Faculté motrice des activités individuelles et collectives, le langage est un des déterminants décisifs des ressorts psychologiques, sociologiques et politiques des différentes catégories et couches sociales. Il est, au travers de ses manifestations particulières que sont les divers idiomes et les différents niveaux de langue, consubstantiel de la formation des strates sociales comme des groupes et des nations. Un des piliers fondamentaux de tout projet de développement politique, social ou économique, l’outil linguistique est aussi et à ce même titre au cœur des dispositifs dont se dotent d’ordinaire toutes les politiques de domination, d’exclusion et de mainmise monopolistique. On comprend alors que cette ambivalence est source de grande sensibilité de la part de tous à l’endroit de la question linguistique et on comprend concomitamment que sans que cette question soit convenablement et sérieusement prise en compte par les pouvoirs publics elle continuera de faire le bonheur de surenchères irresponsables et de visions partiales.
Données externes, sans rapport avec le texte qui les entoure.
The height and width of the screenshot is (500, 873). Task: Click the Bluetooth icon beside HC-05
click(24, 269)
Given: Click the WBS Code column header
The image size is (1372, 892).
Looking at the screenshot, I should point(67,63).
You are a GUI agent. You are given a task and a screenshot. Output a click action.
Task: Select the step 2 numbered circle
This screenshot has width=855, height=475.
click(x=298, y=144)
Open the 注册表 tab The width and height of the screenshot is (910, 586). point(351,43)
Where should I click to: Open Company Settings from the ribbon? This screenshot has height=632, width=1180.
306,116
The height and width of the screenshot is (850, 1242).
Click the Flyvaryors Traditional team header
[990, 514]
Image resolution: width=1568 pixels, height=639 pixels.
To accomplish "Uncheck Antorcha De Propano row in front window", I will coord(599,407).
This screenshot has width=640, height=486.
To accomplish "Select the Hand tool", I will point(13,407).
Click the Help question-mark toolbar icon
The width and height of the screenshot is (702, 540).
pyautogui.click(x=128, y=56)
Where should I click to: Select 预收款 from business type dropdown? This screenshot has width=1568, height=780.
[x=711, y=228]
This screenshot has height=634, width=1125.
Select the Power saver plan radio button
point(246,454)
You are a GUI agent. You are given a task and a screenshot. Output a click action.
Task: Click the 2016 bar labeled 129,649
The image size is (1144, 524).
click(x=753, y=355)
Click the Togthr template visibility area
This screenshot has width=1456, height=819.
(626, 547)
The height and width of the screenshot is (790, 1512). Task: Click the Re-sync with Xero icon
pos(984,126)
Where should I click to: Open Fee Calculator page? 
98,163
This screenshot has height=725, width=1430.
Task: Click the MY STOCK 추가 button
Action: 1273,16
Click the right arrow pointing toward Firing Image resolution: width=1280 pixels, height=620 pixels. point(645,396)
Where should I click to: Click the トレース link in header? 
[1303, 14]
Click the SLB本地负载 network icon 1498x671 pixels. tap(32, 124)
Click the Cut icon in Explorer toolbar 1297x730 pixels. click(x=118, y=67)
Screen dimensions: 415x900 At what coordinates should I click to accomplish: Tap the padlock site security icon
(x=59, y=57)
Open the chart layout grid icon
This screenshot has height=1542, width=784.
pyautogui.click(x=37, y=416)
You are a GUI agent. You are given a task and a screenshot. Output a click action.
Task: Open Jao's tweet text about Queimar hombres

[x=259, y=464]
Quatre éléments saillants font ou refont surface dans le débat actuel sur la question linguistique en Mauritanie .
1°/ Le premier est celui du statut de la langue arabe par rapport aux autres langues nationales. Les locuteurs maternels de l’arabe, en l’occurrence de l’arabe ḥassânîde (en tant qu’il s’agit d’une des différentes variantes vernaculaires dont dispose la langue arabe normative), bénéficient à ce titre d’une langue si profusément étudiée et analysée depuis des siècles et qui de surcroit est une langue internationale dont l’assise géostratégique immédiate comprend plus de 20 Etats. Ainsi les locuteurs maternels des autres langues nationales se sentent-ils désavantagés dans la mesure où celles-ci n’ont pas encore suffisamment bénéficié d’un développement comparable à l’échelle globale. Cet état de fait est en conséquence à l’origine d’un sentiment d’inéquité et d’un malaise chronique qui ne pourront être dissipés sans que des garanties convaincantes ne soient fournies. Ceci est d’autant plus le cas que ces langues sont, il va sans dire, dépositaires du patrimoine culturel et de l’apport créatif de leurs locuteurs et qu’elles leur assurent concurremment une continuité historique et géographique essentielle. Que les langues n’aient pas la même histoire ne peut servir de prétexte pour ne pas traiter les citoyens sur un pied d’égalité.
2°/ Le second aspect est que la langue arabe est la langue officielle de l’Etat. Elle est donc censée être l’outil de toute communication officielle. Elle tient en effet une place prépondérante dans les institutions éducatives et celles des média. Néanmoins le français demeure de fait la langue administrative et plus particulièrement celles des secteurs économiques et financiers. Ainsi, quoi que langue étrangère pour tous les Mauritaniens, le français reste-t-il la langue de travail et conserve le statut dit de « prestige language ». Celui qui ne peut faire valoir une certaine maîtrise du français ne parviendra que difficilement à des postes de premier plan au sein de l’Etat. Il ne pourra même que fort difficilement obtenir un travail subalterne.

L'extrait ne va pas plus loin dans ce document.